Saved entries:
--- START ---

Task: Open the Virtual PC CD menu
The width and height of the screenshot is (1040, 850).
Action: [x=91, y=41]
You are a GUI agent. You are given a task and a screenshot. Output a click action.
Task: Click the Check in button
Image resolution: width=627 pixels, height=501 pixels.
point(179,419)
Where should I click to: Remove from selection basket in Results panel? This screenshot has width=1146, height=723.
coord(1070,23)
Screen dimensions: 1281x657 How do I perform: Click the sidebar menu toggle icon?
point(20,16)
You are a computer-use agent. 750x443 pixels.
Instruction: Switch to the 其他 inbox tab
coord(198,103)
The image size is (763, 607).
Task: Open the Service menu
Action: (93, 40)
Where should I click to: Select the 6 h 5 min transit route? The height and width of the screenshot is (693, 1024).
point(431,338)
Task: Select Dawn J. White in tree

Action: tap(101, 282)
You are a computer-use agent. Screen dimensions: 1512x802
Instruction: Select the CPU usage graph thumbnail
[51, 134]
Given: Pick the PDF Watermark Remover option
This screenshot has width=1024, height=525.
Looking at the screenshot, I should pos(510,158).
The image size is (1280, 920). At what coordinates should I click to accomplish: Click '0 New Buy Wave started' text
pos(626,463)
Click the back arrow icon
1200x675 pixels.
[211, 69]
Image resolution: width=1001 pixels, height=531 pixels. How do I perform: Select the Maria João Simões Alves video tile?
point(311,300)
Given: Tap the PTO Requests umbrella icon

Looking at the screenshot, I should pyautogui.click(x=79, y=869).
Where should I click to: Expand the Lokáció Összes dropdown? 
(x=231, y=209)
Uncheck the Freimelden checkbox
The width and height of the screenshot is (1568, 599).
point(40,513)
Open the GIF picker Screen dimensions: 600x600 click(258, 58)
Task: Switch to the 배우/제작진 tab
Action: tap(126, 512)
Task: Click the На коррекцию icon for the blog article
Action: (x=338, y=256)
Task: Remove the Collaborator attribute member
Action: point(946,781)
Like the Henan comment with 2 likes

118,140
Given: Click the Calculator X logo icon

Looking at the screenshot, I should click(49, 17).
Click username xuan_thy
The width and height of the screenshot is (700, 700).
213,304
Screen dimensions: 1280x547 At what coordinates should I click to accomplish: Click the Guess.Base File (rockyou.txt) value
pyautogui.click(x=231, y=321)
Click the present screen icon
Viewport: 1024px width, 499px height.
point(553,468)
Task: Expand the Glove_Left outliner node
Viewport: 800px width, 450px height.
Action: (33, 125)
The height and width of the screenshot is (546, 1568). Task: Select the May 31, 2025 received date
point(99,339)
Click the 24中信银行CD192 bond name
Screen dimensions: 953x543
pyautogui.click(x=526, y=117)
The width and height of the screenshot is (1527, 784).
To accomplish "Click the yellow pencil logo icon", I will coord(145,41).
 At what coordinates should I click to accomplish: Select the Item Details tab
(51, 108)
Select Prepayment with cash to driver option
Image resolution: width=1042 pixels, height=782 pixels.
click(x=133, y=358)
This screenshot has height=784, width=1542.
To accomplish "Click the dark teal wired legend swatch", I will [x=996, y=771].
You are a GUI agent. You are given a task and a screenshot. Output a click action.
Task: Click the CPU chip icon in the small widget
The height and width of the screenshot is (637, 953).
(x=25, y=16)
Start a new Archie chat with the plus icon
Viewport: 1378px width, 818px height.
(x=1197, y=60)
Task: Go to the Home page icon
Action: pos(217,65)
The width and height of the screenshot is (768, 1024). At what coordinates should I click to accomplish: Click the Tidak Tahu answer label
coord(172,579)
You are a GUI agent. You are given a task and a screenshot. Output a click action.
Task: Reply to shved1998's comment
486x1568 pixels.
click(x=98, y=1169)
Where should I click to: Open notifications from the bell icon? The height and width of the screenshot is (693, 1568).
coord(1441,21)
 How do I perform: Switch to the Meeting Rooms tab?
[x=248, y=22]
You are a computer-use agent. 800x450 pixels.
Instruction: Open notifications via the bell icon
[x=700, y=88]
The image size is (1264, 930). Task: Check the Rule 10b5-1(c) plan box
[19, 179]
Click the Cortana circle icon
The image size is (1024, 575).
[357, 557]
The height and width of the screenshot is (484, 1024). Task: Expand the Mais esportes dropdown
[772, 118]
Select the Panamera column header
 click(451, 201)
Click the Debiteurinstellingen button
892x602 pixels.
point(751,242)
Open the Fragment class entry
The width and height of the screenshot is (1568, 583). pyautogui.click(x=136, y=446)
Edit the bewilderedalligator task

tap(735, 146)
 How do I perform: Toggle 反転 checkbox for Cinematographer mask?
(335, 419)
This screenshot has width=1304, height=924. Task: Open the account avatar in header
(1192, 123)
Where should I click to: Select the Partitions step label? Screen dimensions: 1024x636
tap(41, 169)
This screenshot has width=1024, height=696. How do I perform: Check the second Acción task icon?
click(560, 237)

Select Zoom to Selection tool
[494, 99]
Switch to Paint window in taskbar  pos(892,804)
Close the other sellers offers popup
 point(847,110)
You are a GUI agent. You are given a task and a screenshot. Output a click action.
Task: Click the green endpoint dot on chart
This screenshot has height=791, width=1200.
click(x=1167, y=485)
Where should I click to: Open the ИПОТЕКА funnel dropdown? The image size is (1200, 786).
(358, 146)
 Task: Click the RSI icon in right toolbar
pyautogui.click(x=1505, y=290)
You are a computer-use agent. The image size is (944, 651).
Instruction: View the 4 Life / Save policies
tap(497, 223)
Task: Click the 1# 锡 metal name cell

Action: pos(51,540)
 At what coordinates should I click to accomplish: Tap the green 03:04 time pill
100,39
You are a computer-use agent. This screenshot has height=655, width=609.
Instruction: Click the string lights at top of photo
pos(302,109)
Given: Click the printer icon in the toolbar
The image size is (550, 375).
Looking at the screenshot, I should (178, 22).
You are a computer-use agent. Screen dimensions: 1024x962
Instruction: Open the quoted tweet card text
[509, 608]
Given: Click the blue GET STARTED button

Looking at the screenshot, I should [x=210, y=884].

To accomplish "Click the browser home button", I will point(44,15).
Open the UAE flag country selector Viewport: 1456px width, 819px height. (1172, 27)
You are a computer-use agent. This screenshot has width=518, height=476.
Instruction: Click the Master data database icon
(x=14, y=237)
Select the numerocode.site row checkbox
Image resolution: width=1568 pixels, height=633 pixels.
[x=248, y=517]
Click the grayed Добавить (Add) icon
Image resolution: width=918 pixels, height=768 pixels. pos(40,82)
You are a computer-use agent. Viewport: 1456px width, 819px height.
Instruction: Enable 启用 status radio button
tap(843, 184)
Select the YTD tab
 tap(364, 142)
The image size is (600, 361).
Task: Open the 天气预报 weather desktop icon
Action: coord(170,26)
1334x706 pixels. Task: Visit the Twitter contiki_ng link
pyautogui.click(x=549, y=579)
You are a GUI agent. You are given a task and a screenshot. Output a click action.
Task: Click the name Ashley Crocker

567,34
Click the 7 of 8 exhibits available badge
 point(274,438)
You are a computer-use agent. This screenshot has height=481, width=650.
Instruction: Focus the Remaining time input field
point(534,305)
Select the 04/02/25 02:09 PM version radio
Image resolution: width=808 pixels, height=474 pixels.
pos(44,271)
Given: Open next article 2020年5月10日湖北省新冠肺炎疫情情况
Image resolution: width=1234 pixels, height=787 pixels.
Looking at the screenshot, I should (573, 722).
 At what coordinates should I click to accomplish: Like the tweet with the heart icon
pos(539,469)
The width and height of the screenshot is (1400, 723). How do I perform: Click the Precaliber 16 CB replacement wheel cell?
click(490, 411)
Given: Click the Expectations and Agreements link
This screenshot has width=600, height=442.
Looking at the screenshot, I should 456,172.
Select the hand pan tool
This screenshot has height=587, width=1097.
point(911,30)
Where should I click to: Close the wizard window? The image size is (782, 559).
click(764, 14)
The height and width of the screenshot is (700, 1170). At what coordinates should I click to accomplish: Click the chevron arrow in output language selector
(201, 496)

--- END ---

Starting with the line with "Switch to Paint" above and going on through the line with "Given: Click the printer icon in the toolbar", transcribe every line exactly, both ends included, and add nothing.

Switch to Paint window in taskbar  pos(892,804)
Close the other sellers offers popup
 point(847,110)
You are a GUI agent. You are given a task and a screenshot. Output a click action.
Task: Click the green endpoint dot on chart
This screenshot has height=791, width=1200.
click(x=1167, y=485)
Where should I click to: Open the ИПОТЕКА funnel dropdown? The image size is (1200, 786).
(358, 146)
 Task: Click the RSI icon in right toolbar
pyautogui.click(x=1505, y=290)
You are a computer-use agent. The image size is (944, 651).
Instruction: View the 4 Life / Save policies
tap(497, 223)
Task: Click the 1# 锡 metal name cell

Action: pos(51,540)
 At what coordinates should I click to accomplish: Tap the green 03:04 time pill
100,39
You are a computer-use agent. This screenshot has height=655, width=609.
Instruction: Click the string lights at top of photo
pos(302,109)
Given: Click the printer icon in the toolbar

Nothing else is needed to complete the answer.